Why is it taking longer to get a Grab?

Or, less sexily, "On the scaling complexity of driver-rider matching through ridehailing platforms".

Dec 08, 2024

I live in Kuala Lumpur, Malaysia, where the simplest mode of transport for someone who doesn’t own a car (i.e. me) is to use a rideshare app (usually Grab). Recently, Grab seems to take longer and longer to assign me a driver - meanwhile, competitors to Grab have been popping up all around. We’ve had AirAsia Move coming up, Indrive moving in, and even Bolt expanding into the country.

This leads to the question - is Grab in trouble? Is this why getting a Grab is so slow and costly nowadays?

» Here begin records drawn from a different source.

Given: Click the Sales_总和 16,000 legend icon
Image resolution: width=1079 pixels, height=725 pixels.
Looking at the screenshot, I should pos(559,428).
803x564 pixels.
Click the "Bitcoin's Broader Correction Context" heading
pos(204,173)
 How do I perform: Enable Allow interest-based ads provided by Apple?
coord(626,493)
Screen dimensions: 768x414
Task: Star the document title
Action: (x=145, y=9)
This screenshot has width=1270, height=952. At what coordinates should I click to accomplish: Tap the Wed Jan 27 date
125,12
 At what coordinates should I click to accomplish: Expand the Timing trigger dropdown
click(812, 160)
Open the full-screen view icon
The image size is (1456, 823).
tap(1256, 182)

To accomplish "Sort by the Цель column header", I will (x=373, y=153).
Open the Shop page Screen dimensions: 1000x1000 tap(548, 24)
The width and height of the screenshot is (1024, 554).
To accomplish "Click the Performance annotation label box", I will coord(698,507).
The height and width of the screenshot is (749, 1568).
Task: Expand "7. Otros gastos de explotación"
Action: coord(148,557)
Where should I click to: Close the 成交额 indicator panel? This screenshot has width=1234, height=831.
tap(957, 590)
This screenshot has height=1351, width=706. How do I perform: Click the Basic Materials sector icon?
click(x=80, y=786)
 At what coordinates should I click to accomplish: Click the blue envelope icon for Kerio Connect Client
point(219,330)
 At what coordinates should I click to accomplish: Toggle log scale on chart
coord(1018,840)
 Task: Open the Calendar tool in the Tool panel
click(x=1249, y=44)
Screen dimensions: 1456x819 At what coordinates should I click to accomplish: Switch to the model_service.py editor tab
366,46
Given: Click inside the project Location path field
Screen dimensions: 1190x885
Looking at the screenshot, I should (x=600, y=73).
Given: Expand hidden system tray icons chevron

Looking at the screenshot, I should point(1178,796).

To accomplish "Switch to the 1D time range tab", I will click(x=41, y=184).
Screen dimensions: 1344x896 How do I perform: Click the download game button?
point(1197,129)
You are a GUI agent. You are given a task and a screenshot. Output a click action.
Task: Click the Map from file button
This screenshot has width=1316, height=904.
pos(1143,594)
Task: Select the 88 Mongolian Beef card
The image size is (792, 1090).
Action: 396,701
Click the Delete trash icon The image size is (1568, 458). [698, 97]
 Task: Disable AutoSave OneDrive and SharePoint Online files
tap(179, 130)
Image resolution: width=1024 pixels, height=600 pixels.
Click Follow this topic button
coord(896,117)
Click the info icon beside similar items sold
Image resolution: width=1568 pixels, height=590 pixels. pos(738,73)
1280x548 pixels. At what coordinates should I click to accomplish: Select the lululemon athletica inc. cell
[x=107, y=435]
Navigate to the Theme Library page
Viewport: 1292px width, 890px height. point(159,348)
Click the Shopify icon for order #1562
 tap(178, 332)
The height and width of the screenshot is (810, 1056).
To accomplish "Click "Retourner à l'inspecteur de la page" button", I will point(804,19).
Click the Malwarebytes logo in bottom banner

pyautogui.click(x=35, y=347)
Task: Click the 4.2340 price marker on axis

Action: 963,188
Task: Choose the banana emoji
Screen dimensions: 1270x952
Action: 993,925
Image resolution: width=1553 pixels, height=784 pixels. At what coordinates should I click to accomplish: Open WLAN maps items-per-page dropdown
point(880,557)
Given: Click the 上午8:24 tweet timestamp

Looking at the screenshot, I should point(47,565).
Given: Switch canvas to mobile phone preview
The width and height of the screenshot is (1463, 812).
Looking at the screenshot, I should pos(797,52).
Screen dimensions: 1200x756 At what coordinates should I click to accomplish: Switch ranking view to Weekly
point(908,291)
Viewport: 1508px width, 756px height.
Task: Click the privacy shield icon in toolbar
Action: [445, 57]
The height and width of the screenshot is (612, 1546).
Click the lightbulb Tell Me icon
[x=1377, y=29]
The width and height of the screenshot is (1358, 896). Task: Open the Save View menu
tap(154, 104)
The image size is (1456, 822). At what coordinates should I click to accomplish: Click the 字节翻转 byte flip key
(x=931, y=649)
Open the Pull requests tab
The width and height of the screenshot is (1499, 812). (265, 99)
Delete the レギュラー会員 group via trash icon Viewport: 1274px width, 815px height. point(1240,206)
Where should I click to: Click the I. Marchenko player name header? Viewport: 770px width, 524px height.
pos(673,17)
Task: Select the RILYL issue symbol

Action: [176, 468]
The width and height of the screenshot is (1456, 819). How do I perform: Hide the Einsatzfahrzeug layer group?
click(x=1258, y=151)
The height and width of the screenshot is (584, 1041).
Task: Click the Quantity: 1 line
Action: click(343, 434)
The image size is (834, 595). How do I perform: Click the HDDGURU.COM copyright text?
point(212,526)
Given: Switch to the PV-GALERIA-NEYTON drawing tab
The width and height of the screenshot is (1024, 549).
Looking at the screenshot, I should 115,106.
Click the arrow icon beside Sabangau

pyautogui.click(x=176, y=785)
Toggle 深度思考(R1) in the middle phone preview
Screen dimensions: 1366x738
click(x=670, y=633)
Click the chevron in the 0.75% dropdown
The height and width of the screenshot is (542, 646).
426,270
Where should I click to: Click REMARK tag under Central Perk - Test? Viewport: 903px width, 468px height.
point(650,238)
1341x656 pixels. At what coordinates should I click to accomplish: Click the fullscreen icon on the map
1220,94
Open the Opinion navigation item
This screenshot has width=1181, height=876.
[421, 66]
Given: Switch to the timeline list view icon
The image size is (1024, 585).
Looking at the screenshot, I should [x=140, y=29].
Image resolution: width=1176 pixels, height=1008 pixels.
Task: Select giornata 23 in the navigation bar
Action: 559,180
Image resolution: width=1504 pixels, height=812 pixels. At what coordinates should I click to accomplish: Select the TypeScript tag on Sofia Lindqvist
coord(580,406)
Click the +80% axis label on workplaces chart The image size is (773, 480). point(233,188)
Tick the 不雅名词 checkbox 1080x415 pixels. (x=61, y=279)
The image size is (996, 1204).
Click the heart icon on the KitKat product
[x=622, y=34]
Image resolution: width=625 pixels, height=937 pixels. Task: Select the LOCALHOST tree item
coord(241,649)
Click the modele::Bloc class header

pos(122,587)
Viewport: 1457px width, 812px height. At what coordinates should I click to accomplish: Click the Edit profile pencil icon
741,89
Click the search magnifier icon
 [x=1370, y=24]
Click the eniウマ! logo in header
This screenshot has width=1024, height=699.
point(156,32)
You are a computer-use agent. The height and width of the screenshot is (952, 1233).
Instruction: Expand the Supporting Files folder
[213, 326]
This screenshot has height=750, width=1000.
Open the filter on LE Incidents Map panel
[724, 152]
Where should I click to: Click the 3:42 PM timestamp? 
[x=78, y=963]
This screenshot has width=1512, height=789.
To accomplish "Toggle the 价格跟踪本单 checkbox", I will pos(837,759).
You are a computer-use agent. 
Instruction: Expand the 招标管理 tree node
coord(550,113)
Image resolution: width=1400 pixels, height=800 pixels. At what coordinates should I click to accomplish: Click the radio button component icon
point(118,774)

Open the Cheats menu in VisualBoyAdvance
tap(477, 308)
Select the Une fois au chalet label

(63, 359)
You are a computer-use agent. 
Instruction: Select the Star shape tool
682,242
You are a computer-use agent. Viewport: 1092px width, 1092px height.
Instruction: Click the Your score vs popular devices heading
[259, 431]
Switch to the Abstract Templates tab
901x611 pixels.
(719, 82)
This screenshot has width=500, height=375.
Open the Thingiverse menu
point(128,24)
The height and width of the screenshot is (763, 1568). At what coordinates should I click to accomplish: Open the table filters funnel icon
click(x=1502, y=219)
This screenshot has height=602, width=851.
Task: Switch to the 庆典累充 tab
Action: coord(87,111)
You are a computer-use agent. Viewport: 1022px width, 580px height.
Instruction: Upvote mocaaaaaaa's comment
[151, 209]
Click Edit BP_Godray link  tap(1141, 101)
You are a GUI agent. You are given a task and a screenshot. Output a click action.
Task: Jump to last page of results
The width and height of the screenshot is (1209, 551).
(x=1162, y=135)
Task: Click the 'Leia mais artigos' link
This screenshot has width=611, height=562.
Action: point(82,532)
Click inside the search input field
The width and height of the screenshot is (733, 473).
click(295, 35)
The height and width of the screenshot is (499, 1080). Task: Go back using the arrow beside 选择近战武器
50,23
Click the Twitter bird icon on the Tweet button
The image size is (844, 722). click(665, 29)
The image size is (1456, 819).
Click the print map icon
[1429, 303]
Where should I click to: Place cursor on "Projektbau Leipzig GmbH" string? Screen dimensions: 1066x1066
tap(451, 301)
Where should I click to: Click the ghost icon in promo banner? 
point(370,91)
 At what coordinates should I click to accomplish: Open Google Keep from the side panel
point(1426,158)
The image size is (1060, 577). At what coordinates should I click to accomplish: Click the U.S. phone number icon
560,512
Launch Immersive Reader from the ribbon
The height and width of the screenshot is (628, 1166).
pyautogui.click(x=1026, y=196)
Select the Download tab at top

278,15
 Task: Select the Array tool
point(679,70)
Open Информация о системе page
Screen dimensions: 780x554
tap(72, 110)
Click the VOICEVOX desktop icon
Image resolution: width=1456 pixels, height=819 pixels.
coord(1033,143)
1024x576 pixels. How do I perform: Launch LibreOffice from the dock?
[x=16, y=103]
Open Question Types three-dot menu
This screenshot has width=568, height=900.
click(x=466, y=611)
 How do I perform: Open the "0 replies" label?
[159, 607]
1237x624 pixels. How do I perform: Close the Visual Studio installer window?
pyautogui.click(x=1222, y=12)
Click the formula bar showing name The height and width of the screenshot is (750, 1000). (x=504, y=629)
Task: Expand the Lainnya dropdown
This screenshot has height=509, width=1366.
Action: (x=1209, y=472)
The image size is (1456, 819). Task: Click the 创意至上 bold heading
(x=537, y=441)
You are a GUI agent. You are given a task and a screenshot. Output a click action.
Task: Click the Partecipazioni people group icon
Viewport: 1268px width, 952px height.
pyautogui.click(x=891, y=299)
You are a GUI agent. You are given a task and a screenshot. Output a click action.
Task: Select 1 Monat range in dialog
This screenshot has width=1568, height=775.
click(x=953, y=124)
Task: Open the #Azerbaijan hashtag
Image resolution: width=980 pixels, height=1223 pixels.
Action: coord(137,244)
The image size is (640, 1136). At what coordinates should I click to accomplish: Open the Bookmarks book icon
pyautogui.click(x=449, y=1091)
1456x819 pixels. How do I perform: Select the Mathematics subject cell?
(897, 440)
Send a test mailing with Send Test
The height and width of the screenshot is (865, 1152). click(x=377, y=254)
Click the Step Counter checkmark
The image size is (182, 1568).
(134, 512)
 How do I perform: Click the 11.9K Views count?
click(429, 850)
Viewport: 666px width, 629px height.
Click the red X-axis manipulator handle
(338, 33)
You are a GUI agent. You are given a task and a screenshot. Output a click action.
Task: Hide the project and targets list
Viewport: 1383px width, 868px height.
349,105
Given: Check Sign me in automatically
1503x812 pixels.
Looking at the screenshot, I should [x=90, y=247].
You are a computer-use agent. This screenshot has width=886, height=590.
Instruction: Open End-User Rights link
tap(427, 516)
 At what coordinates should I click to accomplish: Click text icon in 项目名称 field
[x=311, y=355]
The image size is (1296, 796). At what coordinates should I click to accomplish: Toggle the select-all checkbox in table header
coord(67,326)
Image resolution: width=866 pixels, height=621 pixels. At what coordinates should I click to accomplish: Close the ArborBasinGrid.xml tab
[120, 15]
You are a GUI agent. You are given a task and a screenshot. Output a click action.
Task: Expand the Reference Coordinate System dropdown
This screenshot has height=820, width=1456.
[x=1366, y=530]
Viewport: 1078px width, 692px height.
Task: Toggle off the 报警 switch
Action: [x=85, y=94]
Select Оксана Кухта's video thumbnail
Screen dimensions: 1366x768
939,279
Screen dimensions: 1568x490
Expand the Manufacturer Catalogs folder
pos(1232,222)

To understand this, let’s look at this in 4 sections:

How does the number of required drivers scale with the demand?
Does paying more help?
How does the average waiting time evolve?
What happens if we don’t have enough drivers?

How many drivers do we need?

Let’s start with a simple model: imagine a set of m drivers free to move on a flat plane. For simplicity, assume all drivers move at the same speed v. We can imagine all riders have the same upper limit which they are willing to wait for a driver, and so this imposes a maximum arrival distance. So let’s define a few parameters:

\(\begin {align*} l_p &= maximum \hspace{2mm} arrival \hspace{2mm} distance\\ A &= total \hspace{2mm} area \hspace{2mm} coverage \end{align*}\)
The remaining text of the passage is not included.